** SUPPLIED RECORDS **

########################################

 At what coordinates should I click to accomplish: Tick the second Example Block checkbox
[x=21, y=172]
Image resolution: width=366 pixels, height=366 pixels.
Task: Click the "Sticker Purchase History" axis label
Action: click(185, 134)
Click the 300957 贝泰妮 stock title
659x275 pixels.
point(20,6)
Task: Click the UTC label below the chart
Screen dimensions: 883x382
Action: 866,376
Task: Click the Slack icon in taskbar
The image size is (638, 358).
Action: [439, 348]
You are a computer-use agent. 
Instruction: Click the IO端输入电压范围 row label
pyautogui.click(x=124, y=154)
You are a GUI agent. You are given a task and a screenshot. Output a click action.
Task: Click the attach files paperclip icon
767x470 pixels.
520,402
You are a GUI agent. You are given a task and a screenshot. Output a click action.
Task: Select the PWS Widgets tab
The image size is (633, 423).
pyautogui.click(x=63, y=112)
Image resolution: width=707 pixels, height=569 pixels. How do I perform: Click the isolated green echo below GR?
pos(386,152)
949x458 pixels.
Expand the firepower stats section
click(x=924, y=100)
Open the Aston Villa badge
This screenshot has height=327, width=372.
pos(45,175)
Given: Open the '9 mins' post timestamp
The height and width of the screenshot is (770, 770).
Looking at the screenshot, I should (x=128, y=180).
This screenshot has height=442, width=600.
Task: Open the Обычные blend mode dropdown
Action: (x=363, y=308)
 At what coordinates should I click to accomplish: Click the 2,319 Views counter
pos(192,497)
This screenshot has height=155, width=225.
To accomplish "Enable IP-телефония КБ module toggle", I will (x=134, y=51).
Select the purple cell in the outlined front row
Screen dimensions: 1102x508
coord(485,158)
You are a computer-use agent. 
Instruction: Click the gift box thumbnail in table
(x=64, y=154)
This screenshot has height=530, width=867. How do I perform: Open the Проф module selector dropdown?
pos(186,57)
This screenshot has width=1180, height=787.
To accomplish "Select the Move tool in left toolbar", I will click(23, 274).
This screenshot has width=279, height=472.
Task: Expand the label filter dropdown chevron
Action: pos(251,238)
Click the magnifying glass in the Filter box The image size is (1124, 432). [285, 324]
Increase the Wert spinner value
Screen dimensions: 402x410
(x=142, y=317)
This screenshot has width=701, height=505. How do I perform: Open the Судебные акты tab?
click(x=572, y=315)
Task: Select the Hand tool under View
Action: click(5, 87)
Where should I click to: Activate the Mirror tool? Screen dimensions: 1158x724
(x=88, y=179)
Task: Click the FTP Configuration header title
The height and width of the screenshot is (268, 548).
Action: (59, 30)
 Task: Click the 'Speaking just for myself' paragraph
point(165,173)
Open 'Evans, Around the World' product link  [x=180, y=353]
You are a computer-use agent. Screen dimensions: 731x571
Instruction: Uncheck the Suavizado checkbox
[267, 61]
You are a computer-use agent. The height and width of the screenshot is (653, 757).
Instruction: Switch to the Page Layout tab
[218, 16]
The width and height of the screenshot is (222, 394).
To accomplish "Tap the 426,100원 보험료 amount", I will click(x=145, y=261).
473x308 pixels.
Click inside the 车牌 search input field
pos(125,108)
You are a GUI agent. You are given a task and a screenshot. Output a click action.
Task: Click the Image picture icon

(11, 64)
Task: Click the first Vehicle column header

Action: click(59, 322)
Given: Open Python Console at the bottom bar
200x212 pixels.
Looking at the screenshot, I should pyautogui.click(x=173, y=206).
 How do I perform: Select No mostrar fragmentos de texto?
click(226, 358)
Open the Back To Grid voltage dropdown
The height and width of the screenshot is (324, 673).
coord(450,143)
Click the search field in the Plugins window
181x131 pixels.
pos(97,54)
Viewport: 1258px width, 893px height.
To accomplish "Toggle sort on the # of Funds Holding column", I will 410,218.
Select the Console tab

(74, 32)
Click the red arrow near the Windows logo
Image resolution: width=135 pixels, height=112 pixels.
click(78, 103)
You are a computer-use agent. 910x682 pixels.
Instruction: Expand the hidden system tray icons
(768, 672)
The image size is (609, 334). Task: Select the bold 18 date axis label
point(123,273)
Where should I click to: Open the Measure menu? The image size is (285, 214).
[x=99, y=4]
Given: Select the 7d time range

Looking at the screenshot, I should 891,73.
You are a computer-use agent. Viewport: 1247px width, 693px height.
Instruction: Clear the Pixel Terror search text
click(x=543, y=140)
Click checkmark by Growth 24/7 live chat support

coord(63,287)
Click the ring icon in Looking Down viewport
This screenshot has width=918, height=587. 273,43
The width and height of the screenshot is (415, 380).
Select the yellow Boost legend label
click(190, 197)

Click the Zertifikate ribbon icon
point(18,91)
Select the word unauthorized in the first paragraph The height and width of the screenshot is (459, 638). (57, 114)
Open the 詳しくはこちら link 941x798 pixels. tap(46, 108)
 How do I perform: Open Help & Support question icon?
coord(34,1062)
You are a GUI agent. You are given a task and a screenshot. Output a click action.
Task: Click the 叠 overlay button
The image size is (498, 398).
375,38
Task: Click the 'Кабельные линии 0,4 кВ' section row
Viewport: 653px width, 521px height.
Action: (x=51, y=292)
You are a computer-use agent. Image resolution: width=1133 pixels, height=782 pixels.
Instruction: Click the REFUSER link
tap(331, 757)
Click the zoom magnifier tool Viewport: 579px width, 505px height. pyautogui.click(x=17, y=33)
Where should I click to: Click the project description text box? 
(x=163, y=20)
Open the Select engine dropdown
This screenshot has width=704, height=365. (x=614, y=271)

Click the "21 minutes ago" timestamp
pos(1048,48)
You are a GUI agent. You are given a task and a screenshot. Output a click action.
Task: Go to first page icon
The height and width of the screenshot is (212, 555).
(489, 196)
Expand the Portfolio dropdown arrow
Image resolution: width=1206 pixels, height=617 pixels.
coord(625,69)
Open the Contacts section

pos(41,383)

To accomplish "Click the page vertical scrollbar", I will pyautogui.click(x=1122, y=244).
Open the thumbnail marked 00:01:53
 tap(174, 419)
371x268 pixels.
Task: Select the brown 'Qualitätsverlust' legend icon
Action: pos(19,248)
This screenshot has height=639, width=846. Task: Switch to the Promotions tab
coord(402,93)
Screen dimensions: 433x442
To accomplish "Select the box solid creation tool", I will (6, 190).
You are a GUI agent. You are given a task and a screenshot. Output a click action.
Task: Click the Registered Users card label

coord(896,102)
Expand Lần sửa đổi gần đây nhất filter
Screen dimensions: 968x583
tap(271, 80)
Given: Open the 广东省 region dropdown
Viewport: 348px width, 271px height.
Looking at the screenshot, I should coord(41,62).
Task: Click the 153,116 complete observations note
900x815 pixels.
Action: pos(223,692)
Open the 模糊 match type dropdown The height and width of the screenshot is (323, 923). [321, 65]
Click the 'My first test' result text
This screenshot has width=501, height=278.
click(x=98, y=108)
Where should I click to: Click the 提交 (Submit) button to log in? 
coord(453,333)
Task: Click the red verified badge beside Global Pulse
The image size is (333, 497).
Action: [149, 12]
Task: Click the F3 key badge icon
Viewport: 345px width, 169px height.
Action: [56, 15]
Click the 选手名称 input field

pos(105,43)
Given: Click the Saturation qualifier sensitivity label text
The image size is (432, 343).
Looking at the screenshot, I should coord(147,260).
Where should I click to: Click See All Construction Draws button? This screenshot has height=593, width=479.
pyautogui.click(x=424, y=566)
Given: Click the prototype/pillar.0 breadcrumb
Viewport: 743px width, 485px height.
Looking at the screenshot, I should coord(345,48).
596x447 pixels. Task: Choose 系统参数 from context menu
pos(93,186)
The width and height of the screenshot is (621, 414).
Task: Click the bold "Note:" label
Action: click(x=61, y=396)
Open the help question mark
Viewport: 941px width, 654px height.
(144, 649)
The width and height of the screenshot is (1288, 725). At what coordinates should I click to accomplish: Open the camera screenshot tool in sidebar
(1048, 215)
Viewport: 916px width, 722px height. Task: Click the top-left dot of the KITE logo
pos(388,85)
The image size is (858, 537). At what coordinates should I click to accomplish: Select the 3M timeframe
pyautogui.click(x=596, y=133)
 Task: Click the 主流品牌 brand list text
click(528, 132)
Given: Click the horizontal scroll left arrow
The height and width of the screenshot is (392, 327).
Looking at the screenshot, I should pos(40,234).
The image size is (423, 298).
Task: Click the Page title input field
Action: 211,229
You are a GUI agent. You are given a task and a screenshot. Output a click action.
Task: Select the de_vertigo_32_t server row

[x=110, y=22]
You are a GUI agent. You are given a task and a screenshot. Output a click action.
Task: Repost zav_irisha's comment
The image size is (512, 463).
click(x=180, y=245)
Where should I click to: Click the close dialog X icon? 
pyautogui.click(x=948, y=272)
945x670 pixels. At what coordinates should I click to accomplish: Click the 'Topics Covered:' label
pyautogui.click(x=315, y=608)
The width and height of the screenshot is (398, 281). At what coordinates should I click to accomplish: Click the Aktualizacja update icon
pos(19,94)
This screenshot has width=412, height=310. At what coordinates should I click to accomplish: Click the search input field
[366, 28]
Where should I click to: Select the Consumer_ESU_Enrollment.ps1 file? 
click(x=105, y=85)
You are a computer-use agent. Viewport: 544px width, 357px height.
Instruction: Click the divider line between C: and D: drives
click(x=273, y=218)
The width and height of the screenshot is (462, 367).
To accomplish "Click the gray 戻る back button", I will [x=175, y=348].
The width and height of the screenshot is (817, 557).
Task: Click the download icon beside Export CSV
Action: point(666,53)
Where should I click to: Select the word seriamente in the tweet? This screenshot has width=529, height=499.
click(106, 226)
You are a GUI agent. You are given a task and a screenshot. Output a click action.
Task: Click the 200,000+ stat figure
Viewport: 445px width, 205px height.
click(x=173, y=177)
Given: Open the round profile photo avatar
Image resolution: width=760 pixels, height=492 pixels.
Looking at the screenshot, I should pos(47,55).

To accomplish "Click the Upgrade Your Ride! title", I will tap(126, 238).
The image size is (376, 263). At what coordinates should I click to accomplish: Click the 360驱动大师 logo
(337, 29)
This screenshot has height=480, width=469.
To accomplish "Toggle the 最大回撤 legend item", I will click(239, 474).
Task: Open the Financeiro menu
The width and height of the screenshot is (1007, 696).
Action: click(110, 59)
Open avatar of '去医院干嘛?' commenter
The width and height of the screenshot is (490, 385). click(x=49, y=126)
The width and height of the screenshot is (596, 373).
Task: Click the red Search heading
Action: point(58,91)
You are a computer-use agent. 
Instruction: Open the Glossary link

########################################

** ASSIGNMENT **
Of all the entries above, output exactly the lines between the one holding "Click inside the 车牌 search input field" and the one holding "Given: Open Python Console at the bottom bar", inclusive.

** EXERCISE RESPONSE **
Click inside the 车牌 search input field
pos(125,108)
You are a GUI agent. You are given a task and a screenshot. Output a click action.
Task: Click the Image picture icon

(11, 64)
Task: Click the first Vehicle column header

Action: click(59, 322)
Given: Open Python Console at the bottom bar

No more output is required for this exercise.